_TASK TO COMPLETE_
Quote only the lines that start at the line with "Viewport: 1456px width, 819px" and run to the end of the entries; omit the pictures.

_RECORDS TO USE_
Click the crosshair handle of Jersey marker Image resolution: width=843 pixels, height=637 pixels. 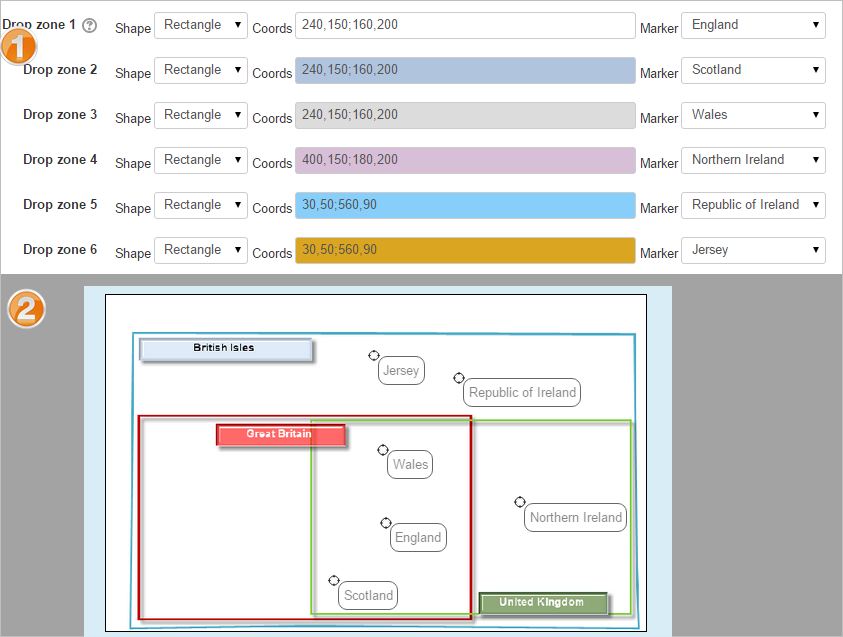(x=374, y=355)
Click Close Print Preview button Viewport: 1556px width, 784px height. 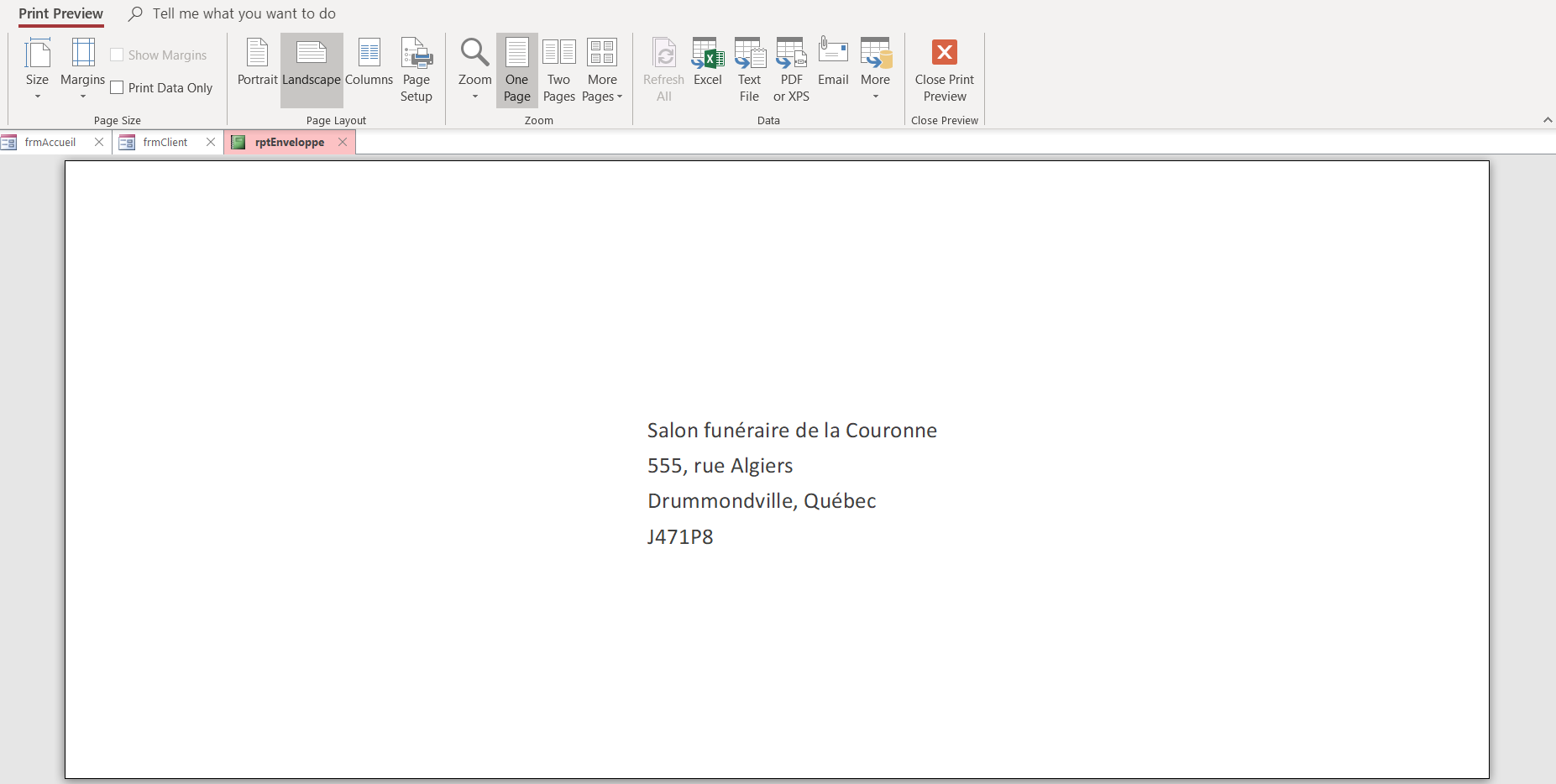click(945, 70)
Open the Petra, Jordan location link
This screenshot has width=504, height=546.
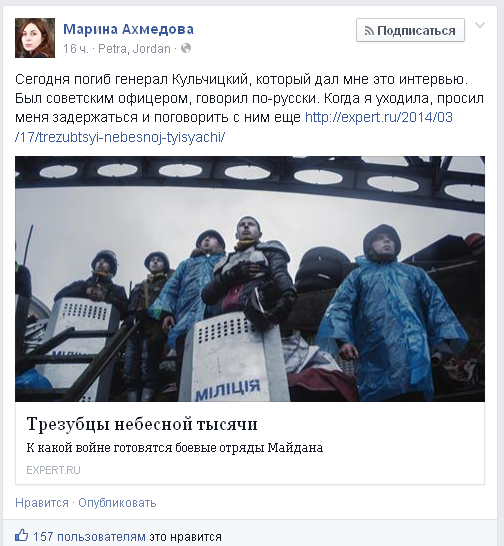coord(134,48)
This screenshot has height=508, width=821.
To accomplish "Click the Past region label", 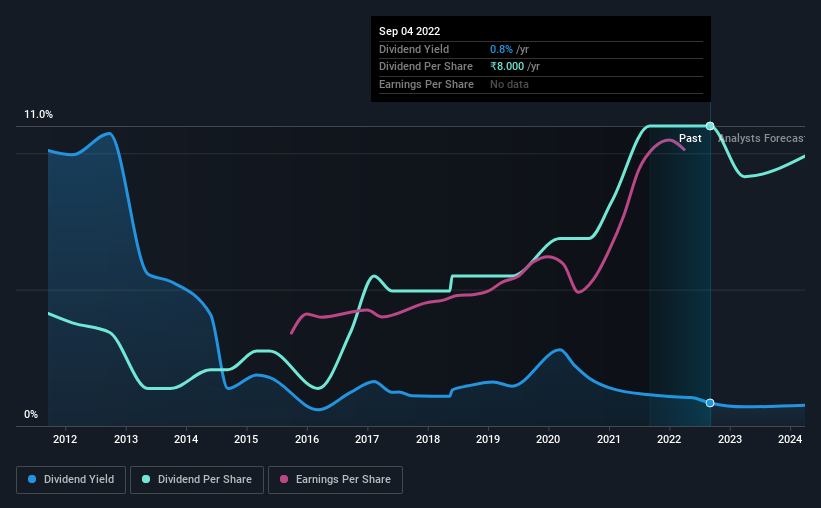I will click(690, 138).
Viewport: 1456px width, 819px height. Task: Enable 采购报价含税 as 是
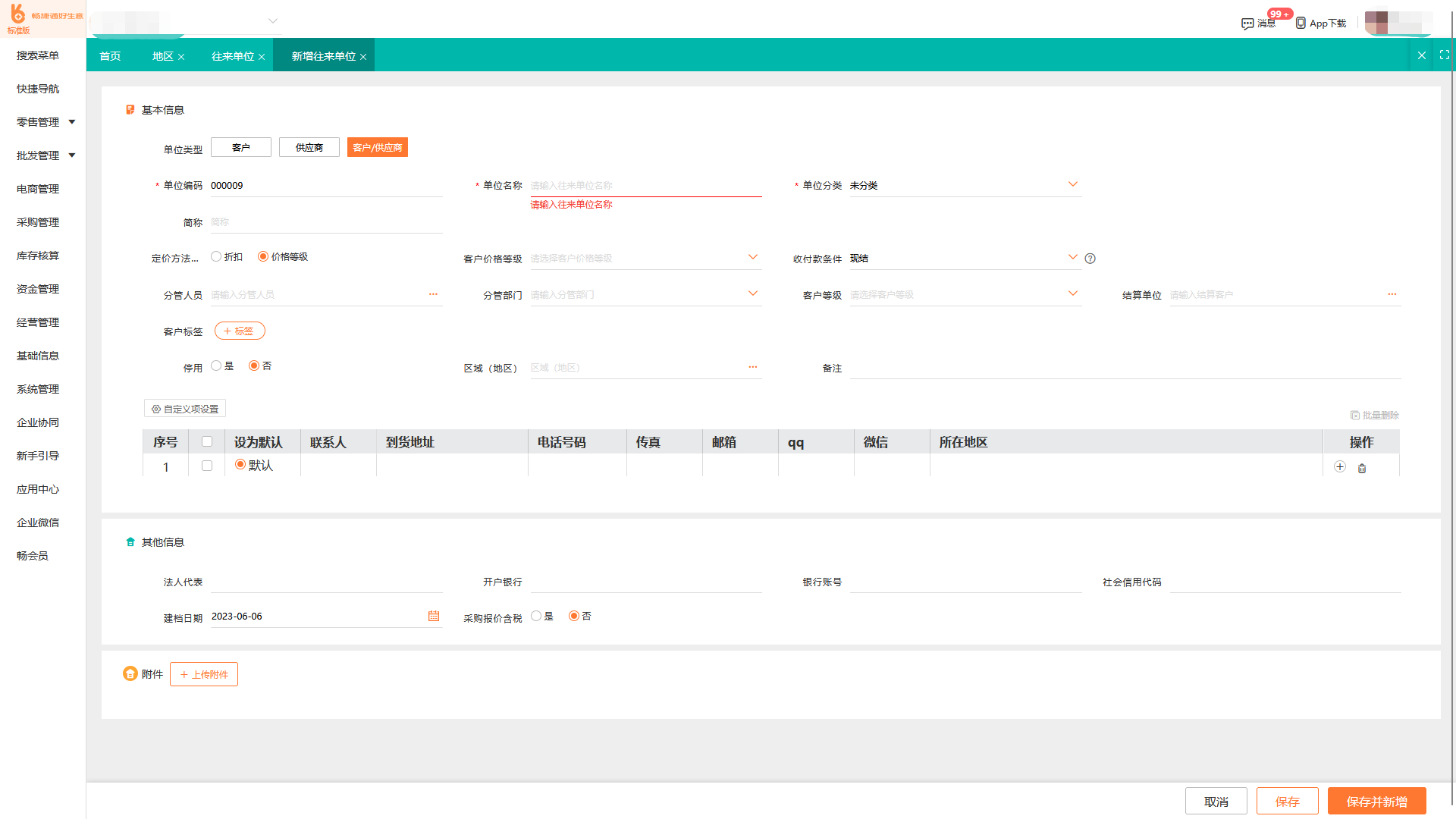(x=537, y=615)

_EXERCISE RESULT_
Viewport: 1456px width, 819px height. Task: Enable 采购报价含税 as 是
(x=537, y=615)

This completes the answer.